REQUIREMENT >> Your answer is the lines from the one that has "The image size is (1280, 629)." through the last line of the records below, retyped exactly and alone.

DATASET EXTRACT >>
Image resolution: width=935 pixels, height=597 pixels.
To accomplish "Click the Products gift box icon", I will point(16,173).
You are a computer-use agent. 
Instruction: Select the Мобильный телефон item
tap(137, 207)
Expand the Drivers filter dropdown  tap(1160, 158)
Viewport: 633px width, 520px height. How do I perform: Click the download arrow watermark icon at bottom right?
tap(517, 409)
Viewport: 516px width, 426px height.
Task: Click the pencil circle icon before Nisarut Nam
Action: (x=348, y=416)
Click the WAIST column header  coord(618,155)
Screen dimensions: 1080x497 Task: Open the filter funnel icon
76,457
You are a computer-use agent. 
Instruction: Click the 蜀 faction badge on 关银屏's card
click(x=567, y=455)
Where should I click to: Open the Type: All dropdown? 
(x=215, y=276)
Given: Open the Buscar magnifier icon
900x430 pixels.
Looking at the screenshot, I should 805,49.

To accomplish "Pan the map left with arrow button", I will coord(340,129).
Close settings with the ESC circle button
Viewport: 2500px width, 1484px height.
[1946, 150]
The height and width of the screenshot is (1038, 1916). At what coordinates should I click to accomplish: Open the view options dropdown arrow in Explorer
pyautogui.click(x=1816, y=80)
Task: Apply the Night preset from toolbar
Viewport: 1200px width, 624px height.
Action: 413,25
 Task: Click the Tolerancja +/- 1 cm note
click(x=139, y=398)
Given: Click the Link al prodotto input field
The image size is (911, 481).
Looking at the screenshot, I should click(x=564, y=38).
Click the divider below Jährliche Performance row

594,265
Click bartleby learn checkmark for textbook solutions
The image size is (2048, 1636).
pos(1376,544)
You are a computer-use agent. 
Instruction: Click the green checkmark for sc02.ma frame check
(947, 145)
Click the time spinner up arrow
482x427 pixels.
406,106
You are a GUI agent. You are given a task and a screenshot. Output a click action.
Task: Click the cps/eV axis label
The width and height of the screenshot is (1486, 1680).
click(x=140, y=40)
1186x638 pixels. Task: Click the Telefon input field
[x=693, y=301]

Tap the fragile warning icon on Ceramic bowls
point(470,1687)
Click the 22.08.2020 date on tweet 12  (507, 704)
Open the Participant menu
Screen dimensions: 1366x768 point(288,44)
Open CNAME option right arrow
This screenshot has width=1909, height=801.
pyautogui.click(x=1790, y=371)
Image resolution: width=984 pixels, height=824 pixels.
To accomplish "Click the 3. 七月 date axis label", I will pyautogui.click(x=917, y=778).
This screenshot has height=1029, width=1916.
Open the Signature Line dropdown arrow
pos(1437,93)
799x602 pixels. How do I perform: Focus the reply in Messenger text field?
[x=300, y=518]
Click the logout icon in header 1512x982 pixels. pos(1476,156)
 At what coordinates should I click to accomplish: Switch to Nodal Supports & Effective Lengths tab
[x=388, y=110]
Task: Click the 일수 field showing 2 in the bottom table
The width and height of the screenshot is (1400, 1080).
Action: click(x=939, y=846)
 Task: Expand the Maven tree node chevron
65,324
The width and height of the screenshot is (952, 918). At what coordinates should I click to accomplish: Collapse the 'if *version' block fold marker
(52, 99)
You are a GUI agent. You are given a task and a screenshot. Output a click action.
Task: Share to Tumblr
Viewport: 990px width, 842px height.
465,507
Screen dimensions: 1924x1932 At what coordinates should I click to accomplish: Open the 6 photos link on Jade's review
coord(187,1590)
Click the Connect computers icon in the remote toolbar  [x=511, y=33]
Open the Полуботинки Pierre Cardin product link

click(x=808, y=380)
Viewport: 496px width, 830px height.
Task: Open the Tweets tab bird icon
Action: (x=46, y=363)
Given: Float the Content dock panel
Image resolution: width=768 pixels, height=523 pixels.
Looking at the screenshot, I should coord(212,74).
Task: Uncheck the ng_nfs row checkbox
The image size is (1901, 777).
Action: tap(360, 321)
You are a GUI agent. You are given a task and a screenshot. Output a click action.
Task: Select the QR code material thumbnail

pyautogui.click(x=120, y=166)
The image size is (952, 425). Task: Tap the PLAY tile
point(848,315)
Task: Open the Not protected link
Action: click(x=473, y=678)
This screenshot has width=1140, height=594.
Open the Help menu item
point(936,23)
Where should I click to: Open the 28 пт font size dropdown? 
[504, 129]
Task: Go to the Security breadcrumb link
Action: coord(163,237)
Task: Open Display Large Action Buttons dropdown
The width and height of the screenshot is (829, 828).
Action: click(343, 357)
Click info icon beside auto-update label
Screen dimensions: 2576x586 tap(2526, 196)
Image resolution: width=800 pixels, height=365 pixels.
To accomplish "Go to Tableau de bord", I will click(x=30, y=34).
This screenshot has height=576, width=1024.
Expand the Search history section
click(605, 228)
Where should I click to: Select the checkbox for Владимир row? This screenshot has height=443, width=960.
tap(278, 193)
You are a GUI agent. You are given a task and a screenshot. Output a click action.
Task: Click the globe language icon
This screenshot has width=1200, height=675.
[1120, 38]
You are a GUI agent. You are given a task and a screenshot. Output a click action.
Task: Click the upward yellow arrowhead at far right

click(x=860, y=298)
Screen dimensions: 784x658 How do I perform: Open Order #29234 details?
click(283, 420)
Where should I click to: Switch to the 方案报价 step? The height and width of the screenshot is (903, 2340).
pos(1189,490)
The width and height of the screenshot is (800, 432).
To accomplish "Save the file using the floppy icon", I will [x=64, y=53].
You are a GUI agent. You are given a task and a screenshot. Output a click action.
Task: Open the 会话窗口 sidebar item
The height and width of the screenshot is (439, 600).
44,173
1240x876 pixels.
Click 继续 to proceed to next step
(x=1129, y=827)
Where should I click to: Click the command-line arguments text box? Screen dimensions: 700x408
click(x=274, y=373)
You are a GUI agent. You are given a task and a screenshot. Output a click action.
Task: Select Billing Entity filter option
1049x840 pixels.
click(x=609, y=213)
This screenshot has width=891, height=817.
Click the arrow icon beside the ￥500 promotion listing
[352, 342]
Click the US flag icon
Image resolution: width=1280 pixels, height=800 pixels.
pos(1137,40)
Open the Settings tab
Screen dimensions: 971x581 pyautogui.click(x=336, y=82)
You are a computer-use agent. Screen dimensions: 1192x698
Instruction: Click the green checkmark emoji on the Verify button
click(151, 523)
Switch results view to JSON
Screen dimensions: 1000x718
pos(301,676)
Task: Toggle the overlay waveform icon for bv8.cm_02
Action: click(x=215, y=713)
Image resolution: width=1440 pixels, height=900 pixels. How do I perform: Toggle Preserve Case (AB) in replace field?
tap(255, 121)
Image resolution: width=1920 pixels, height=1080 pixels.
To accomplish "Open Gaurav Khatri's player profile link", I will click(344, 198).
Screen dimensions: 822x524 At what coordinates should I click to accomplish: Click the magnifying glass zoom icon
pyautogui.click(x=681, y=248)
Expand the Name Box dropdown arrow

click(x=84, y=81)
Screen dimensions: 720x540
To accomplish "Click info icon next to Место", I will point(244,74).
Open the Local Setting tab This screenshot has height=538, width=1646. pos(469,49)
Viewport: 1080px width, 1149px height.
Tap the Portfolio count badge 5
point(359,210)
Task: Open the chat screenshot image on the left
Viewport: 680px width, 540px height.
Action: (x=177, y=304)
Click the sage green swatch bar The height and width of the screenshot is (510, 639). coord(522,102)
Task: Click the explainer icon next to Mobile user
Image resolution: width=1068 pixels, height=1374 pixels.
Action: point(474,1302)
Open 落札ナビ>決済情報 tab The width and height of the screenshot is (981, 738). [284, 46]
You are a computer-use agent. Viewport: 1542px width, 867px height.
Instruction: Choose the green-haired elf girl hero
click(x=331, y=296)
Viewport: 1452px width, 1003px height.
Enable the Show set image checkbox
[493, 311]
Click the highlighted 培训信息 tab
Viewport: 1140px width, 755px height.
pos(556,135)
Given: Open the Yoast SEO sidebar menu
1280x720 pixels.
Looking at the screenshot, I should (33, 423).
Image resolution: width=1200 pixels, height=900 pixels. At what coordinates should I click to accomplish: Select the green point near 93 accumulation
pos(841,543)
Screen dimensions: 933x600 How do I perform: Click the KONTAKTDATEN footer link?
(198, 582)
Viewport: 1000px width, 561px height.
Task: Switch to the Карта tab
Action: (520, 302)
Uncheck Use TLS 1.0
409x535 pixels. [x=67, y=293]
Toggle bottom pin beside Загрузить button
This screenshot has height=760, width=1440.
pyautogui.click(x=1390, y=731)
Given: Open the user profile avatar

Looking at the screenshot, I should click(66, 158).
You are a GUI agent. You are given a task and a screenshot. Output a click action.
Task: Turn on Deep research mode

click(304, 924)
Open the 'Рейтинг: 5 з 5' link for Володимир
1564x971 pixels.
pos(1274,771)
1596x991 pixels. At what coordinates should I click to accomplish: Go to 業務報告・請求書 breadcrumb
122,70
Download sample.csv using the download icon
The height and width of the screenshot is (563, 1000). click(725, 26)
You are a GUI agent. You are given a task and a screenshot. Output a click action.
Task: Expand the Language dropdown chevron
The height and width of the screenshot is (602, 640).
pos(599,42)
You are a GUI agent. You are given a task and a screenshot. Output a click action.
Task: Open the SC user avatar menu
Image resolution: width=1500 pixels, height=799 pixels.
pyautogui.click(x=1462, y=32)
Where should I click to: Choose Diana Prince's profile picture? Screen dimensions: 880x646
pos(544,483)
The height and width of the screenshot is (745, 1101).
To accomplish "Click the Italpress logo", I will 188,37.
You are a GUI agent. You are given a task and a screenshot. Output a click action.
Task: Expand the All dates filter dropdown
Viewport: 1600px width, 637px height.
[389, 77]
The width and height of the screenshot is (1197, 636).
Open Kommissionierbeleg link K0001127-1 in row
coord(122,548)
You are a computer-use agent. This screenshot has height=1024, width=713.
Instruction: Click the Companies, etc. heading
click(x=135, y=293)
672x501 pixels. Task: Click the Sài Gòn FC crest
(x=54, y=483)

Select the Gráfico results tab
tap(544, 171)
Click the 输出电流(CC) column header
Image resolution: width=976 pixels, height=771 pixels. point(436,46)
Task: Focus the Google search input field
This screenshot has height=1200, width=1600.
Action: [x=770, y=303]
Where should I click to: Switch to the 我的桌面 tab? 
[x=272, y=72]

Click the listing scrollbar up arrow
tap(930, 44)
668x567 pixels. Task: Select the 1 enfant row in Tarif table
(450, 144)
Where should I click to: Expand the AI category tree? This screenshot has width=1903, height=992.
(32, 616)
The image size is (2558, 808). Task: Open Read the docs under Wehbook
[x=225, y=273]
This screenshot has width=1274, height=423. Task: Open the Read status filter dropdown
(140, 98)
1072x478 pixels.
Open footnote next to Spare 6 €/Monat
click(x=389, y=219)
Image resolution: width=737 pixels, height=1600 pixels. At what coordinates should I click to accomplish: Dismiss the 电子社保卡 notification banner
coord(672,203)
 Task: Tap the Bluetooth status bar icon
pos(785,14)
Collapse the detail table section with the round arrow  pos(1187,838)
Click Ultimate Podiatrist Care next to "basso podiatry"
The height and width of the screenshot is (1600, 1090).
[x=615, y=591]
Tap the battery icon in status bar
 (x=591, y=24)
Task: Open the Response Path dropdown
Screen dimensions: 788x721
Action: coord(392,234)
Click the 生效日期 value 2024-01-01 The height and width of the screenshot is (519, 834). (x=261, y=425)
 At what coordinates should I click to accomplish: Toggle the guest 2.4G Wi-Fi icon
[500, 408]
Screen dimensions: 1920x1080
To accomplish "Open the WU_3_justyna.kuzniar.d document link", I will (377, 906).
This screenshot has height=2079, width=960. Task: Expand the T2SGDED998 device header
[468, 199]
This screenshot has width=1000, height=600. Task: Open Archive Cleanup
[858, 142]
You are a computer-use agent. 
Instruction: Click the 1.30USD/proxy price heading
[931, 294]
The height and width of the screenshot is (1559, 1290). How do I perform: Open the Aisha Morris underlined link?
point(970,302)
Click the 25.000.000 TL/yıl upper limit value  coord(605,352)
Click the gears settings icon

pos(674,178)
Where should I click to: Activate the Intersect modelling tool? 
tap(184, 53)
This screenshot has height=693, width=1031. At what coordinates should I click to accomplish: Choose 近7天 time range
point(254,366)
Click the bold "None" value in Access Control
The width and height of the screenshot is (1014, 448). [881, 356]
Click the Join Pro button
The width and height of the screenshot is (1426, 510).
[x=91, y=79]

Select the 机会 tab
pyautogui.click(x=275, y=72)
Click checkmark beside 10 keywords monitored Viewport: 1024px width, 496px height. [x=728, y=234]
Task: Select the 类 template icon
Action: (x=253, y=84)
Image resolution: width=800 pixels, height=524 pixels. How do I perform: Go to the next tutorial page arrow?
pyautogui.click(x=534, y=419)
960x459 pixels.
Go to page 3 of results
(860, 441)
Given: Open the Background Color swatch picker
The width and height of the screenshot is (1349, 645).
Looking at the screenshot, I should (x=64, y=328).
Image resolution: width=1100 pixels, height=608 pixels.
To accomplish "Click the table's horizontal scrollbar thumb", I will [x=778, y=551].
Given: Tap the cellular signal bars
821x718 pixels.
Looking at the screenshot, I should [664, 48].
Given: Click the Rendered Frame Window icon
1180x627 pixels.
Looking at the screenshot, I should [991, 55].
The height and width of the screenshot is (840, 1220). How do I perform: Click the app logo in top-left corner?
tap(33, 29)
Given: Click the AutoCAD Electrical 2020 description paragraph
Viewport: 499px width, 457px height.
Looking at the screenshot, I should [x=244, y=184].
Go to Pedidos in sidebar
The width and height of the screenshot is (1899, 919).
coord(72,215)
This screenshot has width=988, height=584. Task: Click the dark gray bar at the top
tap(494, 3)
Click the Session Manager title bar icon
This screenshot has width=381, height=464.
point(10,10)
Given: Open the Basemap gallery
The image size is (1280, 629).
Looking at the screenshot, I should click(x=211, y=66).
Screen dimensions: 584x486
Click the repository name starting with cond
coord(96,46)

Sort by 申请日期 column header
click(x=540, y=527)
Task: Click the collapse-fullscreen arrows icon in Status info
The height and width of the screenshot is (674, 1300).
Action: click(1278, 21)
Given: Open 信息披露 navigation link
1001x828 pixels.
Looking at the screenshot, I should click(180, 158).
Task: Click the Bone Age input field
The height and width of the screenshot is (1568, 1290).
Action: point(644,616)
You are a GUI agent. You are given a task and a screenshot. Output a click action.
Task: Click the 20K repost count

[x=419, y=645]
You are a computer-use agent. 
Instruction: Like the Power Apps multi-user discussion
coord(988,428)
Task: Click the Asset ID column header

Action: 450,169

RESPONSE TO THE TASK >>
The image size is (1280, 629).
Looking at the screenshot, I should click(x=211, y=66).
Screen dimensions: 584x486
Click the repository name starting with cond
coord(96,46)

Sort by 申请日期 column header
click(x=540, y=527)
Task: Click the collapse-fullscreen arrows icon in Status info
The height and width of the screenshot is (674, 1300).
Action: click(1278, 21)
Given: Open 信息披露 navigation link
1001x828 pixels.
Looking at the screenshot, I should click(180, 158).
Task: Click the Bone Age input field
The height and width of the screenshot is (1568, 1290).
Action: point(644,616)
You are a GUI agent. You are given a task and a screenshot. Output a click action.
Task: Click the 20K repost count

[x=419, y=645]
You are a computer-use agent. 
Instruction: Like the Power Apps multi-user discussion
coord(988,428)
Task: Click the Asset ID column header

Action: 450,169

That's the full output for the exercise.